The solving step is:

First, we need to understand what the question is asking. We have a group of 10,351 escaped convicts, and 7,867 of them were caught again. We want to find out things about *p*, which is the true proportion of ALL escaped convicts who get caught.

**(a) Finding the point estimate for *p***
This is like our best guess for *p* based on the numbers we have. We just take the number of recaptured convicts and divide it by the total number of escaped convicts.
Our best guess for *p* (we call it $\hat{p}$, pronounced "p-hat") is:
$\hat{p}$ = (Number of recaptured) / (Total escaped)
$\hat{p}$ = 7867 / 10351
$\hat{p}$ $\approx$ 0.760023. Let's round it to 0.7600.

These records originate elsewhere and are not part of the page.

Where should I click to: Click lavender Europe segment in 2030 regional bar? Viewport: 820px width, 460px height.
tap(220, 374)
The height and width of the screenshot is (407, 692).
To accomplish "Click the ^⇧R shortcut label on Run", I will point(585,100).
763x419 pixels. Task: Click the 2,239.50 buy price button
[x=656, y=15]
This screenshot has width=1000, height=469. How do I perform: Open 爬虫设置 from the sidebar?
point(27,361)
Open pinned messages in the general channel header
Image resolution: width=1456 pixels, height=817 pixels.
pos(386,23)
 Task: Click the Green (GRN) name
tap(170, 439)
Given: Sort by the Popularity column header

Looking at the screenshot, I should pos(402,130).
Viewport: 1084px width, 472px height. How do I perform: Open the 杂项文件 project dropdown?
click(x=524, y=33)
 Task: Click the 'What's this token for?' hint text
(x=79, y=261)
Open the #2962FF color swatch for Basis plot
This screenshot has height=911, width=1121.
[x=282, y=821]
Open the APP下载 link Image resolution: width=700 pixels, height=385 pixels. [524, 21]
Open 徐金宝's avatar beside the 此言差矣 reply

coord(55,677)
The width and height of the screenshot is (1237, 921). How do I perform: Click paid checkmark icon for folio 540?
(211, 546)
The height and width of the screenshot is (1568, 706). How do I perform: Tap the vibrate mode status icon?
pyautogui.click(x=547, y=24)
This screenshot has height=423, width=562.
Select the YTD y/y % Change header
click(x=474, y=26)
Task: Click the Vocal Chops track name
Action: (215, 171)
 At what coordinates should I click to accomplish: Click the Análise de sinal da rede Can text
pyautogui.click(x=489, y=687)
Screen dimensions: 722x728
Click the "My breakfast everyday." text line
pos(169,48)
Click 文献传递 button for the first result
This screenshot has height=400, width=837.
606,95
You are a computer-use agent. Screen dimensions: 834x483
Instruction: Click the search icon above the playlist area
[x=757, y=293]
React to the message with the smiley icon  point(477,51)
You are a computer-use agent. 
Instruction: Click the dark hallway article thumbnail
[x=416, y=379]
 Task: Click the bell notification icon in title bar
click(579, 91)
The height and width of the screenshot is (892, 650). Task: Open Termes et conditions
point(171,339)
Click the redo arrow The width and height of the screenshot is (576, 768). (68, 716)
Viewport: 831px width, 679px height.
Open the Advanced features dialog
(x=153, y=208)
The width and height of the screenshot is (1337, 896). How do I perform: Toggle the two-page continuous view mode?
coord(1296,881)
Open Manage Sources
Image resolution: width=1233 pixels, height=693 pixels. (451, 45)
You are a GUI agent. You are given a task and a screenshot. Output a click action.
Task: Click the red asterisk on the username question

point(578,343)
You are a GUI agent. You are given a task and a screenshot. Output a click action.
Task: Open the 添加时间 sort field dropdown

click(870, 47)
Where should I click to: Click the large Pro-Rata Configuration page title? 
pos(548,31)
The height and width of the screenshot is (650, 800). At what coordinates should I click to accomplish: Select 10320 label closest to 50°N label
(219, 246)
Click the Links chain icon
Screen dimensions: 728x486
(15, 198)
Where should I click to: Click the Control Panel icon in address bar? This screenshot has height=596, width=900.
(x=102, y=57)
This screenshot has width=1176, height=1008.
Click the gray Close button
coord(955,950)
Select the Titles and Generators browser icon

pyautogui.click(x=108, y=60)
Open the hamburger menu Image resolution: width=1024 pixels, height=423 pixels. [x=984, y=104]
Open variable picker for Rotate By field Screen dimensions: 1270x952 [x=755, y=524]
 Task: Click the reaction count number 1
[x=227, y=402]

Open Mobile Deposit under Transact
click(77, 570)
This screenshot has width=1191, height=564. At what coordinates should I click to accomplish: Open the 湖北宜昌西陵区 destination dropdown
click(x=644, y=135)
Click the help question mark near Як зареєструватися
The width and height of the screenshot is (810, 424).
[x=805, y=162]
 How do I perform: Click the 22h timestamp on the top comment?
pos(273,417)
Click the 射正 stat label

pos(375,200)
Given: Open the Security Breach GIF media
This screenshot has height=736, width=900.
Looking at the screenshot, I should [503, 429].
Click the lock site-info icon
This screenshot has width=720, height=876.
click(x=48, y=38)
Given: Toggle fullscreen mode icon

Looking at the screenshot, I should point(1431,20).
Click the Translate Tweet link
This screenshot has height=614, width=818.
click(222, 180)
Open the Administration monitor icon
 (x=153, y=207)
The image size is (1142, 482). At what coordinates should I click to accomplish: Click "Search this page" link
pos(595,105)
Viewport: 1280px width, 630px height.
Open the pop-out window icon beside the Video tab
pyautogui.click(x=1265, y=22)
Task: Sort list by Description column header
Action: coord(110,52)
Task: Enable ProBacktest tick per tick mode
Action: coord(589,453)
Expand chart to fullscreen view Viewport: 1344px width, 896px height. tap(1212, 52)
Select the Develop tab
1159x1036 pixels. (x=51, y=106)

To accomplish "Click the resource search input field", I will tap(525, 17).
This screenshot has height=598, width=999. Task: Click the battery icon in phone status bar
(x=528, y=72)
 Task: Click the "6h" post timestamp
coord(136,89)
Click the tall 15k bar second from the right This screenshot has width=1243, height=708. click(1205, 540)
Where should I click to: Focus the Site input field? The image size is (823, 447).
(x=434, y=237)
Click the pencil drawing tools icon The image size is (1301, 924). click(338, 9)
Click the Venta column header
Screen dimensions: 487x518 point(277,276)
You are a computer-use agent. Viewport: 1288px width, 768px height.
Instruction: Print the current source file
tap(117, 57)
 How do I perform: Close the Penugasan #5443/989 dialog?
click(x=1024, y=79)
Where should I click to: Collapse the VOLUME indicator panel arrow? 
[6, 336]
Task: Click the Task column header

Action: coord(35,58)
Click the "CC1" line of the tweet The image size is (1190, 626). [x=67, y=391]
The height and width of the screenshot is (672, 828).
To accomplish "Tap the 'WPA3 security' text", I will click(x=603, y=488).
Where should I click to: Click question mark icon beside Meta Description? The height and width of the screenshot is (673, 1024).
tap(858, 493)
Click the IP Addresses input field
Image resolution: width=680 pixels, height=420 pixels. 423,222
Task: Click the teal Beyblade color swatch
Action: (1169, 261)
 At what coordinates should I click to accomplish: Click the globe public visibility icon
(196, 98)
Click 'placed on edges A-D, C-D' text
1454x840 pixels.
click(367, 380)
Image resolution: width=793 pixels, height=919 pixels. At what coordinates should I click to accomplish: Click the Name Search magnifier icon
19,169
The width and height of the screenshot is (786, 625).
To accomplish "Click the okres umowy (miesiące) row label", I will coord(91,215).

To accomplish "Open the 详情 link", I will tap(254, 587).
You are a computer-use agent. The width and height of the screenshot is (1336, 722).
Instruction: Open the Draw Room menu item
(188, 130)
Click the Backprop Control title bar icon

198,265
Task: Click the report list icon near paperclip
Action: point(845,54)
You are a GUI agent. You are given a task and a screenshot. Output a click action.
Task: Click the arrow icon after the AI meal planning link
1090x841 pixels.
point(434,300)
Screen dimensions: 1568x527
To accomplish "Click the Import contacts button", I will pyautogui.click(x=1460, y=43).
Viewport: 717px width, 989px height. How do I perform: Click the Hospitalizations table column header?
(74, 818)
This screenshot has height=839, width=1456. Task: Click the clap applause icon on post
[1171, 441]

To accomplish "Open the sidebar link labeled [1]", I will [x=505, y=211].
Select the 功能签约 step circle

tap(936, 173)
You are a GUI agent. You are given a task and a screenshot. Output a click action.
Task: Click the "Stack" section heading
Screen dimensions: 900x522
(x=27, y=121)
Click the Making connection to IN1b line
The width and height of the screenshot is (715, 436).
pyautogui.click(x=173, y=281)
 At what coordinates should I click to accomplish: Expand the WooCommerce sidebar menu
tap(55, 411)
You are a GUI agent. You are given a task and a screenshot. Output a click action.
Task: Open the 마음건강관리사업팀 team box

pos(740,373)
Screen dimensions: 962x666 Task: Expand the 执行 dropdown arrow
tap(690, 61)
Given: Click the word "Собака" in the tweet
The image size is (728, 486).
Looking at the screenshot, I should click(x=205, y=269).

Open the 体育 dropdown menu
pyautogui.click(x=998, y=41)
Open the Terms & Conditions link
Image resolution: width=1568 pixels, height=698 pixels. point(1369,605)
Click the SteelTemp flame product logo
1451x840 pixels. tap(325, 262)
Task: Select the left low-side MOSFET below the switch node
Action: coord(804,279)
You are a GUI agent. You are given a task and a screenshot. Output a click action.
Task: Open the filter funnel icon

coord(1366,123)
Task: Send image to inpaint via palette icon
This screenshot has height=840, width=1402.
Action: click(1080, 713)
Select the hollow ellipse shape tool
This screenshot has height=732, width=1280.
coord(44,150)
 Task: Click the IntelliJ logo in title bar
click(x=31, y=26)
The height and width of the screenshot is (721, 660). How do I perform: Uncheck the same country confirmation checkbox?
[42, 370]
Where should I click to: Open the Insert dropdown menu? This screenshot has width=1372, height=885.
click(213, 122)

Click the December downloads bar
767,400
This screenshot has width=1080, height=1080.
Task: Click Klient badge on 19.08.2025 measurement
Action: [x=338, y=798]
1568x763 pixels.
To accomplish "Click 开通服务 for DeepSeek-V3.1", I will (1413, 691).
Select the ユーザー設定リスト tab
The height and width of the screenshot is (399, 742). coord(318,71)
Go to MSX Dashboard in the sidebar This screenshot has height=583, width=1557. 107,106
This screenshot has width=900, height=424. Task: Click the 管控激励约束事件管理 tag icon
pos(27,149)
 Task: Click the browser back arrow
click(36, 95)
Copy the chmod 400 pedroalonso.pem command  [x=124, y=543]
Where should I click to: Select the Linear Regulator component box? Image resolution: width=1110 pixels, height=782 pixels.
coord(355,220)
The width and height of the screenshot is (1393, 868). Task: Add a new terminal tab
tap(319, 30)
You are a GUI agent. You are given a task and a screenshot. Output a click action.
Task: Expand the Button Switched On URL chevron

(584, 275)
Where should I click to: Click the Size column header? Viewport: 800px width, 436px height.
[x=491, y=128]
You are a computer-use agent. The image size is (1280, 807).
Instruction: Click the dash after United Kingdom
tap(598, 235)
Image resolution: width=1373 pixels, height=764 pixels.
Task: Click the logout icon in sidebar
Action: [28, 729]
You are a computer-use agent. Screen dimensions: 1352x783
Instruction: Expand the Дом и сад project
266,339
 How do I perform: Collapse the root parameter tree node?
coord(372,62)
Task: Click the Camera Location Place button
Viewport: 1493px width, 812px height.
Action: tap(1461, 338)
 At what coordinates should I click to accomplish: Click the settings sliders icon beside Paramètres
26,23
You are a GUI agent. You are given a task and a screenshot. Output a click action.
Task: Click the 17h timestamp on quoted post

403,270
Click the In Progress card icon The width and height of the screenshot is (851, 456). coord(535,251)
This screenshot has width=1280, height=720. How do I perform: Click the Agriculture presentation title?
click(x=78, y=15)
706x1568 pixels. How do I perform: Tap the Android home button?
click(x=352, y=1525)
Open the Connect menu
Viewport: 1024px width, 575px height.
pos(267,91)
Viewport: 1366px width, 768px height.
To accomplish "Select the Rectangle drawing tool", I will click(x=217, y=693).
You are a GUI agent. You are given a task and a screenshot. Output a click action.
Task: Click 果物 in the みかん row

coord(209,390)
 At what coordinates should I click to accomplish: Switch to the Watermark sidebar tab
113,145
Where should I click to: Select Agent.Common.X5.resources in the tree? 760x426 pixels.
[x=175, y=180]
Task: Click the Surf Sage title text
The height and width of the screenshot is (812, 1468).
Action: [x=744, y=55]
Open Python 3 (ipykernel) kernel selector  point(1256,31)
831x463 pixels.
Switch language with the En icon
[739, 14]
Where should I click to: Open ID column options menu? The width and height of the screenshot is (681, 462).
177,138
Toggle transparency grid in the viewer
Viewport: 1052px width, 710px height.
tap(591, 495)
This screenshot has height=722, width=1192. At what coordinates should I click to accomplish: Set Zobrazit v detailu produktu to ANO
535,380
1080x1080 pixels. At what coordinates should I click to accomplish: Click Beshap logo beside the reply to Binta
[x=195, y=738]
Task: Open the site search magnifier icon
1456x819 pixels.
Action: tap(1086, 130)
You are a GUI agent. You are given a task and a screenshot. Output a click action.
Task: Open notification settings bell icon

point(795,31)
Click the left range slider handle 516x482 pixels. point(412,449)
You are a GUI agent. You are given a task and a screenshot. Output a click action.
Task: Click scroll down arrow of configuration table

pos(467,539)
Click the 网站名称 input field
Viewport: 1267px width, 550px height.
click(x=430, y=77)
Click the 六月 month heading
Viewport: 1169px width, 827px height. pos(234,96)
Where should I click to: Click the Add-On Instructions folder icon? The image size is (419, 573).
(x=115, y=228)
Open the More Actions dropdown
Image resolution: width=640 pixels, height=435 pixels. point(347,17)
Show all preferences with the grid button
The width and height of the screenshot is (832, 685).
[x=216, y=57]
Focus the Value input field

**(b) Finding a 99% confidence interval for *p***
This is like saying, "we're pretty sure the real *p* is somewhere between these two numbers!" We want to be 99% sure.
To do this, we use a special formula. It looks a bit fancy, but it just tells us how much "wiggle room" we need around our best guess ($\hat{p}$).
The formula is: $\hat{p} \pm Z^* \times \text{Standard Error}$
Where Standard Error = $\sqrt{\frac{\hat{p}(1-\hat{p})}{n}}$

1. We already have $\hat{p}$ = 0.760023.
2. Then $1-\hat{p}$ = 1 - 0.760023 = 0.239977. (This is like the proportion who were *not* recaptured).
3. $n$ is the total number of convicts we looked at, which is 10,351.
4. $Z^*$ is a special number from a table (or calculator) that tells us how wide our interval needs to be for 99% confidence. For 99% confidence, $Z^*$ is about 2.576.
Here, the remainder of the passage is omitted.